Siti Aminah, seorang pekerja harian di Surabaya, mengaku bersyukur mendapatkan paket takjil saat masih berada di jalan menjelang magrib. Baginya, bantuan itu bukan sekadar makanan, tetapi bentuk perhatian.
“Kegiatan seperti ini sangat membantu kami yang masih di jalan saat waktu berbuka tiba. Semoga Pegadaian selalu diberikan kelancaran dan keberkahan karena sudah berbagi dengan masyarakat,” katanya.
Hal serupa dirasakan Rahmat, petugas kebersihan yang menerima paket sahur pada dini hari. Di saat kota terlelap, ia tetap bertugas menjaga kebersihan jalanan.
“Kami yang bekerja saat orang lain beristirahat merasa diperhatikan. Bantuan makanan sahur ini sangat berarti bagi kami. Terima kasih atas kepeduliannya,” tuturnya.
Komitmen Sosial Berkelanjutan di Jawa Timur
Program Pegadaian Peduli menjadi bagian dari komitmen tanggung jawab sosial perusahaan yang dijalankan secara berkelanjutan. Tidak hanya fokus pada layanan keuangan, Pegadaian ingin menghadirkan manfaat nyata bagi masyarakat, terutama di momentum Ramadan.

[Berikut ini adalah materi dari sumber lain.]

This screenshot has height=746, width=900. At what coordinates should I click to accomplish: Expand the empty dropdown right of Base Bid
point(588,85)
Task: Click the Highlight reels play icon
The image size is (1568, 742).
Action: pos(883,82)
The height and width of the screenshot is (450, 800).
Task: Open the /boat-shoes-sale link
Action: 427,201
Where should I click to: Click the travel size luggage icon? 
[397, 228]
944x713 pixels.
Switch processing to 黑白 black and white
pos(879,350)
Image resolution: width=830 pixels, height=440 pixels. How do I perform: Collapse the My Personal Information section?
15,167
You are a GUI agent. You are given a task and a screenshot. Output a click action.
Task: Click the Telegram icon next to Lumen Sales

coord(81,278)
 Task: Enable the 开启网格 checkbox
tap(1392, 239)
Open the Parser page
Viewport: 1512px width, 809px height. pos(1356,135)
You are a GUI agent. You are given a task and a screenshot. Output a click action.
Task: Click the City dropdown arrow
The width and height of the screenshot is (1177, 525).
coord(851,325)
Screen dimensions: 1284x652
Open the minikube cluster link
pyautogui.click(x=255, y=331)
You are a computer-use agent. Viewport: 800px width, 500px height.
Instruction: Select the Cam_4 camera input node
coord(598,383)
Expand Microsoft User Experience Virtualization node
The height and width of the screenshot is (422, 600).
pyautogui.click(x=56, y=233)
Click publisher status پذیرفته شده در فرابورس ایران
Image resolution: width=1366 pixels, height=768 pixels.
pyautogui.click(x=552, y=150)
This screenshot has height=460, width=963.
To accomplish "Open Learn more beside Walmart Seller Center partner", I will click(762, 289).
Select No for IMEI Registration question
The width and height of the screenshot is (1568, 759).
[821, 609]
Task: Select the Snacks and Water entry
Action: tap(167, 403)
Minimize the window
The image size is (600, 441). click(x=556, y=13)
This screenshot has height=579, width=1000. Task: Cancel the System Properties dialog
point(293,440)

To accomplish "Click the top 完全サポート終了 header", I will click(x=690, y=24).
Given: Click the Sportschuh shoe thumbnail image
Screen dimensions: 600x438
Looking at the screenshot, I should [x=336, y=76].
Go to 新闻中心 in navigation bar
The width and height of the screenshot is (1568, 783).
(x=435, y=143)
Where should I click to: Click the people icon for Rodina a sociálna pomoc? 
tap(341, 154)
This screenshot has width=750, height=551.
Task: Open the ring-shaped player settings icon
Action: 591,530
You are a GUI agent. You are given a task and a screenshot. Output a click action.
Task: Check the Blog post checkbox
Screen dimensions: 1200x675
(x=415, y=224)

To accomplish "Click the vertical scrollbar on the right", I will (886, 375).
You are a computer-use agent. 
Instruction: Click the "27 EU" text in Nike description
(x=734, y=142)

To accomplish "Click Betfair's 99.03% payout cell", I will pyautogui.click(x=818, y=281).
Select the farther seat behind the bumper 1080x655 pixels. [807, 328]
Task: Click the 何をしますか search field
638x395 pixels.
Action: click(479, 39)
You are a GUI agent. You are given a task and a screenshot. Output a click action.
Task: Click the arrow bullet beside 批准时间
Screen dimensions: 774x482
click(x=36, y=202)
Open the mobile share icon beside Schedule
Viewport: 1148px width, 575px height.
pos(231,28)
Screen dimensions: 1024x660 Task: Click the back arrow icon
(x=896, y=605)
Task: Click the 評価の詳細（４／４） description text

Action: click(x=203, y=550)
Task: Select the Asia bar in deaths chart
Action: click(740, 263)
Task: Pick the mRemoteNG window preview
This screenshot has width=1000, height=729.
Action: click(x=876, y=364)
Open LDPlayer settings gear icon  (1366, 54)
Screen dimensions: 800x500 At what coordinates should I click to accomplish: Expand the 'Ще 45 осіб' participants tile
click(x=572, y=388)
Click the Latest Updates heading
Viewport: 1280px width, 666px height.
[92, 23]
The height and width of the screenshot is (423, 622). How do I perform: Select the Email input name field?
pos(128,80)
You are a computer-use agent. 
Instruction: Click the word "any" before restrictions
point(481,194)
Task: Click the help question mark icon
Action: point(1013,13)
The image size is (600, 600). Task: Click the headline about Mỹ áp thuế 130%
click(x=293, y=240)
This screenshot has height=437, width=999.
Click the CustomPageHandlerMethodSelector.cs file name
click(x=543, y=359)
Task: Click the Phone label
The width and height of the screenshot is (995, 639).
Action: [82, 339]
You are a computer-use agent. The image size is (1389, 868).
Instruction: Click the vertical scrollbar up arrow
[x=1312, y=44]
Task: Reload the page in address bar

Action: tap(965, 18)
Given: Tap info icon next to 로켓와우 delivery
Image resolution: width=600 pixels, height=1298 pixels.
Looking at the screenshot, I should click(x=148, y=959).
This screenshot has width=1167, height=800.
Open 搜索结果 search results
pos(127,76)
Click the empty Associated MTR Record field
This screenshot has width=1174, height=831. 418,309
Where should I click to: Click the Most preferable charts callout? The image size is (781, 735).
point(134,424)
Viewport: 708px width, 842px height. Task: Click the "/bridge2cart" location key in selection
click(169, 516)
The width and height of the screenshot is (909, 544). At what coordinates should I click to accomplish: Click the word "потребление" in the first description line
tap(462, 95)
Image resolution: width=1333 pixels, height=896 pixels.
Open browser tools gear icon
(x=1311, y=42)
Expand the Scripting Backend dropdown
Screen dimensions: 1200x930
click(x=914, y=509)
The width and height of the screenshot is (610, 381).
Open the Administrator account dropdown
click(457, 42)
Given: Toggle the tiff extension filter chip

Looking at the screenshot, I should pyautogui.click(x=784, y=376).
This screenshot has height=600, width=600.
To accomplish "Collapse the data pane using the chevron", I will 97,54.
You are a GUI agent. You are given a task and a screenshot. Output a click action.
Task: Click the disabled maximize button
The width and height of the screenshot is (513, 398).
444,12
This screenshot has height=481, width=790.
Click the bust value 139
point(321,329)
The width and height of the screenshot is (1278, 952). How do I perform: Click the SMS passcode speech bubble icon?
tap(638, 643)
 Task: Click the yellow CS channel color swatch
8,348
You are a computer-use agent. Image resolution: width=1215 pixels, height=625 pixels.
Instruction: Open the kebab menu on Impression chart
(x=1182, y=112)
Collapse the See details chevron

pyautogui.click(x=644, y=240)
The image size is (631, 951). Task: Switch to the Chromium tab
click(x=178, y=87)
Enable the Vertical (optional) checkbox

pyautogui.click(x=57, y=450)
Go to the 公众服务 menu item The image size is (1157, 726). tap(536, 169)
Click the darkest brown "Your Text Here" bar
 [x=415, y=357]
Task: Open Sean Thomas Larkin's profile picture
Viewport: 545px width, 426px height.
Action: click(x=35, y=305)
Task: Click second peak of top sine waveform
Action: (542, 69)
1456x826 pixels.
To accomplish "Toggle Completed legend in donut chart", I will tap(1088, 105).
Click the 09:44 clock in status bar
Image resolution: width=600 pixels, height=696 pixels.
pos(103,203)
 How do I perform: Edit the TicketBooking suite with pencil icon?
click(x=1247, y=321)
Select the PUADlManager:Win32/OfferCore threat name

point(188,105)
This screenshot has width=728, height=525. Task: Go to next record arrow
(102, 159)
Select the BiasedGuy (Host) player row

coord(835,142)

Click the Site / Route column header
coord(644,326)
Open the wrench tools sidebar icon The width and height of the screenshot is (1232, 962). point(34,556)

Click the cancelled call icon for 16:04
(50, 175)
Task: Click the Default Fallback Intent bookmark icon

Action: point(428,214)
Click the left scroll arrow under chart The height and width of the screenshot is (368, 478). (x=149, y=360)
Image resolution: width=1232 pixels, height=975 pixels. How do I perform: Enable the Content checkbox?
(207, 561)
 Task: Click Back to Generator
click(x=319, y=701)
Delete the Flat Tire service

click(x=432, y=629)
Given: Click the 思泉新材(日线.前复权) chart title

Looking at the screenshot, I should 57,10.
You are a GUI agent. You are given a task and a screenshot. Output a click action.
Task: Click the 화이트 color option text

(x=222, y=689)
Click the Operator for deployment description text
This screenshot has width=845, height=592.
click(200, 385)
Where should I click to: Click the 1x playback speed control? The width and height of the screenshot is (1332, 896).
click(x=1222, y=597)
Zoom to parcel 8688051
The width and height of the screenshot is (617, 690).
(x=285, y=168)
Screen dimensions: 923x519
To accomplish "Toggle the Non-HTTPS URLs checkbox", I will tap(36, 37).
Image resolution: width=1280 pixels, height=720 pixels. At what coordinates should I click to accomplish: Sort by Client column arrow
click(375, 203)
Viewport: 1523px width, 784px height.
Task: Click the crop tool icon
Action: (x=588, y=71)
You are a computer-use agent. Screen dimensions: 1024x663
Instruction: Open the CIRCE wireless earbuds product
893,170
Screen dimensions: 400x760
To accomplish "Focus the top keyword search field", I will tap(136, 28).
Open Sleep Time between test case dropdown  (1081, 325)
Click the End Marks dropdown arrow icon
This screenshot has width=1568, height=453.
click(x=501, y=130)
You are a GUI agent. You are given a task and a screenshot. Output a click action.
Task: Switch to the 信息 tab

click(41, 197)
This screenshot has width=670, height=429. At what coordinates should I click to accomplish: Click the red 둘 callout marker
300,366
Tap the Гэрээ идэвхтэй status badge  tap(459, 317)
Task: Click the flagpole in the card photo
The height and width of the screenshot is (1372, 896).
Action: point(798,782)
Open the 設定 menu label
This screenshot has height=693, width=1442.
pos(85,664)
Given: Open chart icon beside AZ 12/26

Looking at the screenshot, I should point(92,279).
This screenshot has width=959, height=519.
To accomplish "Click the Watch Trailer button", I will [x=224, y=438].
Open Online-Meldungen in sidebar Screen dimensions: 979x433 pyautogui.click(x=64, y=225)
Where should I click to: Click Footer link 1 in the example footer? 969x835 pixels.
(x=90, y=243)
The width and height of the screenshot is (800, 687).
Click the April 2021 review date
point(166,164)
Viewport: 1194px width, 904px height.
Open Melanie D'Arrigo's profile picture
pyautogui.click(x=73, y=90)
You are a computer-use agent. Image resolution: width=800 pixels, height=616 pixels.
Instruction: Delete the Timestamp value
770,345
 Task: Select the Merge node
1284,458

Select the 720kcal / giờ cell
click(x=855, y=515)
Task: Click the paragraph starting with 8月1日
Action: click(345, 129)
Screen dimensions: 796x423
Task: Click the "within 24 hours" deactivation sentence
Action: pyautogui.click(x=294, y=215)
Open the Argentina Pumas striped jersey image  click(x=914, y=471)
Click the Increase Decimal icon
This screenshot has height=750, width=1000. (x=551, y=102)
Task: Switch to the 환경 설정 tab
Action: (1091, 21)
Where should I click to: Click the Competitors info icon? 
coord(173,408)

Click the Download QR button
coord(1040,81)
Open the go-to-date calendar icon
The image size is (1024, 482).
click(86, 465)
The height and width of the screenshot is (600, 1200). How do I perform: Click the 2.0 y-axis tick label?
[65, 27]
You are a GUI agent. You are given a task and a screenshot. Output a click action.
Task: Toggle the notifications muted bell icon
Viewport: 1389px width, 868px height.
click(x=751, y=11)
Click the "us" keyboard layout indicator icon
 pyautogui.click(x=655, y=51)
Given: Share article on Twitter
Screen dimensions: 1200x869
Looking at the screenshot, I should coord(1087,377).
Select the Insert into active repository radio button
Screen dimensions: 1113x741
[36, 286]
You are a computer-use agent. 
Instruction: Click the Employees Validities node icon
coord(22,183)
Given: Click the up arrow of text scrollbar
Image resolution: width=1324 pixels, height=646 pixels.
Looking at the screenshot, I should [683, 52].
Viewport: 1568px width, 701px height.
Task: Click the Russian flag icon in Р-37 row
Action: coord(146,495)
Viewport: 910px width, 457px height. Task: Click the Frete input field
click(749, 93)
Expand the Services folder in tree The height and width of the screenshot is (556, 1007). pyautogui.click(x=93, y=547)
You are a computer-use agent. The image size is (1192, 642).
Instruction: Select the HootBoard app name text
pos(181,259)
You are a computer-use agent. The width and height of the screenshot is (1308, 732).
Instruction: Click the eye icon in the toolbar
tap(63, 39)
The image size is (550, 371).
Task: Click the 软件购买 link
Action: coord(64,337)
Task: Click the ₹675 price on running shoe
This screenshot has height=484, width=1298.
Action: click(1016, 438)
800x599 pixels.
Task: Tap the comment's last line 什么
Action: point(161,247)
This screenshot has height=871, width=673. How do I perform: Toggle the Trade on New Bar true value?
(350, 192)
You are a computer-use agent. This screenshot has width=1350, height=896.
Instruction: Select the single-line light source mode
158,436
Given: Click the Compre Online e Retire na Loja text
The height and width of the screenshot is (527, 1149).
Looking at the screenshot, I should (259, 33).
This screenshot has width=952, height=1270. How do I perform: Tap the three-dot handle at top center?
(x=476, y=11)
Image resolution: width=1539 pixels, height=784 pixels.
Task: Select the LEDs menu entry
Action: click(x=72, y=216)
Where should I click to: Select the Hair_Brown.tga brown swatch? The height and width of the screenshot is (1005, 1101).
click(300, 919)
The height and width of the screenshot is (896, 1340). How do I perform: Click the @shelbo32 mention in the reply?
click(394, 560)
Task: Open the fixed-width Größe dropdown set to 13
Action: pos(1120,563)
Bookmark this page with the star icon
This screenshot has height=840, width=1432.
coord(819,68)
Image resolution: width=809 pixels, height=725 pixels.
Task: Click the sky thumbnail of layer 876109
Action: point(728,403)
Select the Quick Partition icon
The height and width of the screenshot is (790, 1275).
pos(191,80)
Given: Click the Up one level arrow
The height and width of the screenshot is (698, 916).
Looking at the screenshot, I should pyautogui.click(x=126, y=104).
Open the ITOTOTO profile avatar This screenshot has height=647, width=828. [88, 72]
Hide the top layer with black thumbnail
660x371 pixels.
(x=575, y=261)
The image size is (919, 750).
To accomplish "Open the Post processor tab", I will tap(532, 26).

Dengan total 10.000 paket yang tersalurkan, aksi sosial ini menjadi salah satu kegiatan berbagi Ramadan terbesar yang digelar Pegadaian di Jawa Timur tahun ini. Ke depan, program serupa diharapkan terus berlanjut dan menjangkau lebih banyak masyarakat yang membutuhkan.
Ramadan pun bukan hanya tentang menahan lapar dan dahaga, tetapi juga tentang menghadirkan kepedulian—bahwa di tengah hiruk pikuk kota, masih ada tangan-tangan yang saling menguatkan.